Excerpts from a dataset
# # # # #

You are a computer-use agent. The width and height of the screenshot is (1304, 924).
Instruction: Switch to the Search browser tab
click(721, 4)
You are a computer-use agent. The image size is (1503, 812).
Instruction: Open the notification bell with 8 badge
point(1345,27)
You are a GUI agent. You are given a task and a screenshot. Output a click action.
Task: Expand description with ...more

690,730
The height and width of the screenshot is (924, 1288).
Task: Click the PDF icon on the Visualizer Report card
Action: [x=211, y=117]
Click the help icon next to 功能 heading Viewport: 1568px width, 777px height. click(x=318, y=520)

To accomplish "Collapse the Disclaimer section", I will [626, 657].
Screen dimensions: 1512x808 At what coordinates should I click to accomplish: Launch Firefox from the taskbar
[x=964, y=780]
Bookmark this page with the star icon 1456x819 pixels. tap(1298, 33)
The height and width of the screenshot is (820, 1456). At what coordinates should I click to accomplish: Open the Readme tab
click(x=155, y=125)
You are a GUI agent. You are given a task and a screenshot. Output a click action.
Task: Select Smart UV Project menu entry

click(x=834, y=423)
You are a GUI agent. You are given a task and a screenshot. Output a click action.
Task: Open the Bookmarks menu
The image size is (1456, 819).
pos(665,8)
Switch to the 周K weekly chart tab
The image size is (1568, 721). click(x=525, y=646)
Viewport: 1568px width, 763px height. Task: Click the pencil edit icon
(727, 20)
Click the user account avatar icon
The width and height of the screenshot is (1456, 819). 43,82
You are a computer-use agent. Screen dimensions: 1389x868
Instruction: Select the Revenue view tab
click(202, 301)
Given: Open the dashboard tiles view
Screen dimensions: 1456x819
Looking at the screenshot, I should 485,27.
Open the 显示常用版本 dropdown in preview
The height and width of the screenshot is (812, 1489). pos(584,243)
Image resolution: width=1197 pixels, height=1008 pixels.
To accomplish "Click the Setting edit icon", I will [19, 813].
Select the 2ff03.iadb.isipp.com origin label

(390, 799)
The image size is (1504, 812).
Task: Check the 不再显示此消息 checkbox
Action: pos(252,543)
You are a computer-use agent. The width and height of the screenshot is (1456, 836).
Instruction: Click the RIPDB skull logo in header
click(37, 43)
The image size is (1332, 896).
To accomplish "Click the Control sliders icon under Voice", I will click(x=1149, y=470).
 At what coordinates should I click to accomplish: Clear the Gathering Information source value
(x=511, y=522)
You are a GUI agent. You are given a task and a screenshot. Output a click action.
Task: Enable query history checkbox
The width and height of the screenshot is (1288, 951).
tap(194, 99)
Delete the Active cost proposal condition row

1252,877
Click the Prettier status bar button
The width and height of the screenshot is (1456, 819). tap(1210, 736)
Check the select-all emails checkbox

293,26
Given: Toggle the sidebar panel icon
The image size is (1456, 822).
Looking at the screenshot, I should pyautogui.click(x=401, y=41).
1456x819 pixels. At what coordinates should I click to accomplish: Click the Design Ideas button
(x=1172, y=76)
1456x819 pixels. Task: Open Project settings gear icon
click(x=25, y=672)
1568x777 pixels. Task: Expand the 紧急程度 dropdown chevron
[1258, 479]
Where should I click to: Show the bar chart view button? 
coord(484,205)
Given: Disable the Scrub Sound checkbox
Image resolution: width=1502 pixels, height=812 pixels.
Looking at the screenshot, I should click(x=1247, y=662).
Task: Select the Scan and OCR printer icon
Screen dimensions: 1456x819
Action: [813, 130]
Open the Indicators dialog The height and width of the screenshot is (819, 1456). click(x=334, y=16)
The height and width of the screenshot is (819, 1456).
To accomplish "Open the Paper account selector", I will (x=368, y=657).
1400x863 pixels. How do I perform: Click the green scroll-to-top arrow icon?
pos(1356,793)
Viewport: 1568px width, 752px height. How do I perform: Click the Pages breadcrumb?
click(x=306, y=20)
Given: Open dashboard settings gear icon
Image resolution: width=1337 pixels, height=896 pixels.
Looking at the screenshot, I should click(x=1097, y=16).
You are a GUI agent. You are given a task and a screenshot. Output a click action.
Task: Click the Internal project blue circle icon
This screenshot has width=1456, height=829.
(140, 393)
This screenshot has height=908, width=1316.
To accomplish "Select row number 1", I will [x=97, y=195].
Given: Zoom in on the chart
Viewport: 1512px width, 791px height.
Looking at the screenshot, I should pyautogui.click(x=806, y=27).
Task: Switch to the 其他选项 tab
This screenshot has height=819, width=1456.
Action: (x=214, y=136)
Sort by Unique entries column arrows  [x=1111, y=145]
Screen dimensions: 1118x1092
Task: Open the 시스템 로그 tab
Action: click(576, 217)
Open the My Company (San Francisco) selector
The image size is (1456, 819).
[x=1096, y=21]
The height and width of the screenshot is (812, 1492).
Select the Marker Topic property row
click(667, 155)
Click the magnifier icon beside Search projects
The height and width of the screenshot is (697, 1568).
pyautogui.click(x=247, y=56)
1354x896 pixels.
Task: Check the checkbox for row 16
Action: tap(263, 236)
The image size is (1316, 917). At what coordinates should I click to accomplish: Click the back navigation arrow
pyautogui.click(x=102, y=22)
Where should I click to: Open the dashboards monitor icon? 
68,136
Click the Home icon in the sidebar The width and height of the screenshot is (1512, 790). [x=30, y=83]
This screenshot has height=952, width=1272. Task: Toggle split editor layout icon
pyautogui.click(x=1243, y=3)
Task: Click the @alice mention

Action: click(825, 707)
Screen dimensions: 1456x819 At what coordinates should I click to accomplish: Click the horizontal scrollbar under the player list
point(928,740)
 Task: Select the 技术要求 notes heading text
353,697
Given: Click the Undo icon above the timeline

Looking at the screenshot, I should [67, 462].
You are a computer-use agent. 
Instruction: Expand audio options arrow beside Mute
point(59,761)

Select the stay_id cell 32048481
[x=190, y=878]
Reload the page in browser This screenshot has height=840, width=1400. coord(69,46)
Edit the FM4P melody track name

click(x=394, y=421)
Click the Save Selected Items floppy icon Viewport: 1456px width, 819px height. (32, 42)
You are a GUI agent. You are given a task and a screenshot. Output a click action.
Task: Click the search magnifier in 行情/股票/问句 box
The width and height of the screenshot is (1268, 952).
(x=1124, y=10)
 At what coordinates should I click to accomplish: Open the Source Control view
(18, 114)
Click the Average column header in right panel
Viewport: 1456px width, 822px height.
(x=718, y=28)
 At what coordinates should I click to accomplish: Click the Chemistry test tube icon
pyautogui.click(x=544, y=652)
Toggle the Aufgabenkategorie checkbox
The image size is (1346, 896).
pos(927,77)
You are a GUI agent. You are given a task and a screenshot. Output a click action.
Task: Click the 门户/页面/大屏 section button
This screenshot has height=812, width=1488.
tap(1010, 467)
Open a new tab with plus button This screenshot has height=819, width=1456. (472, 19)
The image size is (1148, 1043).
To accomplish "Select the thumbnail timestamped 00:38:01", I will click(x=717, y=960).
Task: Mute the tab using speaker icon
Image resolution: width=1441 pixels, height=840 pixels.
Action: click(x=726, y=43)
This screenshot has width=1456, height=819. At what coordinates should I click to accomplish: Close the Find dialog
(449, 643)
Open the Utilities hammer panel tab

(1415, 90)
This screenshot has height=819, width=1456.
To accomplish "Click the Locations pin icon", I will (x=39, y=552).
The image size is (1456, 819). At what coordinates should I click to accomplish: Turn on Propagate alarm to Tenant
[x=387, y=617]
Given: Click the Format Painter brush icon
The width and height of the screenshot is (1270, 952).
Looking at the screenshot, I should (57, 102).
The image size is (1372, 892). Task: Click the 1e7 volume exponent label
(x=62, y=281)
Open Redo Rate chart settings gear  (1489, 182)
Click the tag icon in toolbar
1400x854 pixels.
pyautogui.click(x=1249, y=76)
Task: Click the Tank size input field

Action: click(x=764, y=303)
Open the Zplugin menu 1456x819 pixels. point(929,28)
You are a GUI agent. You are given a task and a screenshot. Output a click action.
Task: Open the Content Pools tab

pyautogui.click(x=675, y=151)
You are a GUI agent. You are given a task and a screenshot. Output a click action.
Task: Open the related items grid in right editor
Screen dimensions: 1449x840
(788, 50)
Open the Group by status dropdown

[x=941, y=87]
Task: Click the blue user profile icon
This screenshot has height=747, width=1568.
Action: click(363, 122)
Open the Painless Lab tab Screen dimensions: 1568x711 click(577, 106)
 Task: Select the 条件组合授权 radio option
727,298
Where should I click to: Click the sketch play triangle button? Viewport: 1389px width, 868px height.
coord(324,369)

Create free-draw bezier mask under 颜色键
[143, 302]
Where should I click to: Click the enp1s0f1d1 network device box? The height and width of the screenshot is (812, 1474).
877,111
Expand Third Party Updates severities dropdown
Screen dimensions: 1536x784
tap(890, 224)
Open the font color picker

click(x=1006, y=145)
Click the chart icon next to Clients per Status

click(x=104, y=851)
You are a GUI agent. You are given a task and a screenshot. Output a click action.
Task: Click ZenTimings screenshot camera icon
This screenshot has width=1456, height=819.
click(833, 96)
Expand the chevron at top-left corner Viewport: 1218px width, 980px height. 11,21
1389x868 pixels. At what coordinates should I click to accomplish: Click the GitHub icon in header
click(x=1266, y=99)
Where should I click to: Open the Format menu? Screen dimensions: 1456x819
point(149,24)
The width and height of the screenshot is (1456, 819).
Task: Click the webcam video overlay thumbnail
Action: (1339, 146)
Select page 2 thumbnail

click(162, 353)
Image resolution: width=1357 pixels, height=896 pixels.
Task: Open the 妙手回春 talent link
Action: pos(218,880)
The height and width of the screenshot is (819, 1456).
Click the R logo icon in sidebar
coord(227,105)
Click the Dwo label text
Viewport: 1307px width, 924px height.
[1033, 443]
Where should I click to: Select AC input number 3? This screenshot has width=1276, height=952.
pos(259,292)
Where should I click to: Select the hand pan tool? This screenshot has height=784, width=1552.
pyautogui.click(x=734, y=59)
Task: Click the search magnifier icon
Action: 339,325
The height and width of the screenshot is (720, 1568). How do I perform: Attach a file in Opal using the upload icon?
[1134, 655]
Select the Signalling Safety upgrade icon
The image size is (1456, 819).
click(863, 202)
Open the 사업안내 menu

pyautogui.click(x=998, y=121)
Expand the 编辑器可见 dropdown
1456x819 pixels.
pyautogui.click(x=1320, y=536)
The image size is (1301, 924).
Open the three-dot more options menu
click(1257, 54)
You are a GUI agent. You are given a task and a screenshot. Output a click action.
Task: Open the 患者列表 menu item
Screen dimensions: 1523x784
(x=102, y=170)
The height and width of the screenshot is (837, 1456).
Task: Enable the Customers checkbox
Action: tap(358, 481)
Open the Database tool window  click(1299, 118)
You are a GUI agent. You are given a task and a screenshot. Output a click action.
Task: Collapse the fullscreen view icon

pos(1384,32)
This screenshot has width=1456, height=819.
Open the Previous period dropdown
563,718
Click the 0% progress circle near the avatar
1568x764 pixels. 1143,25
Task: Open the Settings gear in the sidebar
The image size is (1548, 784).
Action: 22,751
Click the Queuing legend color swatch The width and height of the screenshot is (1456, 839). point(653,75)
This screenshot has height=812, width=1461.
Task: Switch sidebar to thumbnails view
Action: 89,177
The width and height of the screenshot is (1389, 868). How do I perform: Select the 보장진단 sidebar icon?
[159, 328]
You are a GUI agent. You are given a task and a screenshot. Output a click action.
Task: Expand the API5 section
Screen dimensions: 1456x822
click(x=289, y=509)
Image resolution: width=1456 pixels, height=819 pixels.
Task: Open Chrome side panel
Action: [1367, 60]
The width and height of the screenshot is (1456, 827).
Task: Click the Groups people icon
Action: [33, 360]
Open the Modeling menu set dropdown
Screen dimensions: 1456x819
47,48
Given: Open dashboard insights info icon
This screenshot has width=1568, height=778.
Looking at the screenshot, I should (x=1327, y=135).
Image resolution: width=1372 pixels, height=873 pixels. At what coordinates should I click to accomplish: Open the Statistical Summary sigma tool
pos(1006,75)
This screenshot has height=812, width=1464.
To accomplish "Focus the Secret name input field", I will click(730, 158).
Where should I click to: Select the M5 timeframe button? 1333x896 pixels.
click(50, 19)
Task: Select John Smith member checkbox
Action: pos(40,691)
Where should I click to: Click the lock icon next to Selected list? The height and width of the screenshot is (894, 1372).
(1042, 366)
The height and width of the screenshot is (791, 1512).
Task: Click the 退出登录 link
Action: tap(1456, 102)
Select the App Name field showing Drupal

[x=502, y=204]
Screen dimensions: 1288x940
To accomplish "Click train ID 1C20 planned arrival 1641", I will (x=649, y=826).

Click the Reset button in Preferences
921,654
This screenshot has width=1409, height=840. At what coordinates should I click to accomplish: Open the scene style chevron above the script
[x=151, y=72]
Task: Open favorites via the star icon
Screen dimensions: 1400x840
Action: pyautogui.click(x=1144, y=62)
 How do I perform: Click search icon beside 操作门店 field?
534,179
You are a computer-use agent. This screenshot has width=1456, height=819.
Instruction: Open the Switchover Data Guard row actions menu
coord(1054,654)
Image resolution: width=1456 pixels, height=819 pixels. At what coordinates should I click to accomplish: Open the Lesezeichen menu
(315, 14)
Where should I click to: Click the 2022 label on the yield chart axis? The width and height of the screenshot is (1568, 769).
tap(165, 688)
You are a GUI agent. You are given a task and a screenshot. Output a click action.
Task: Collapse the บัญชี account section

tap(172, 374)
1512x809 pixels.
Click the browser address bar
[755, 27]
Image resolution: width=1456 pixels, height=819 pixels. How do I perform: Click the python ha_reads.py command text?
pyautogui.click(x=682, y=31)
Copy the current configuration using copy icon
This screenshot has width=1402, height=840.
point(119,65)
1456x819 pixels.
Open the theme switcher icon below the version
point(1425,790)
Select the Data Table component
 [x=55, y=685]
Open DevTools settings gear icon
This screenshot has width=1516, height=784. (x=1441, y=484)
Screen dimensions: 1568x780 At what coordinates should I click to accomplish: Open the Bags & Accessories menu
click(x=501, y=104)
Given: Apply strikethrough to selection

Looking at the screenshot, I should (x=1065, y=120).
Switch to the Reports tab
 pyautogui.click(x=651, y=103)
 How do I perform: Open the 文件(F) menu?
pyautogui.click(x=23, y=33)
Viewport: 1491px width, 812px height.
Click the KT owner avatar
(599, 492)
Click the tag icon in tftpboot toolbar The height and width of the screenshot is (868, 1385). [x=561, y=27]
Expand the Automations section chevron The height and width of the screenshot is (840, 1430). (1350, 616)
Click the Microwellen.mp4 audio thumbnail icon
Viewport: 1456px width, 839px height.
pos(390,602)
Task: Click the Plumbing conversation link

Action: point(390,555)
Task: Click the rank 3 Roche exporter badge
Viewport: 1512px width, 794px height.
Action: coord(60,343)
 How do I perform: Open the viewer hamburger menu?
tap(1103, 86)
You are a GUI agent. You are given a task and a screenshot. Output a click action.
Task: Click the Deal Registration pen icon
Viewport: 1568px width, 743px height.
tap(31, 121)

# # # # #

Exercise objective:
Show every line of the records above that contains the word "blue".

Response:
Task: Click the Internal project blue circle icon
Task: Click the blue user profile icon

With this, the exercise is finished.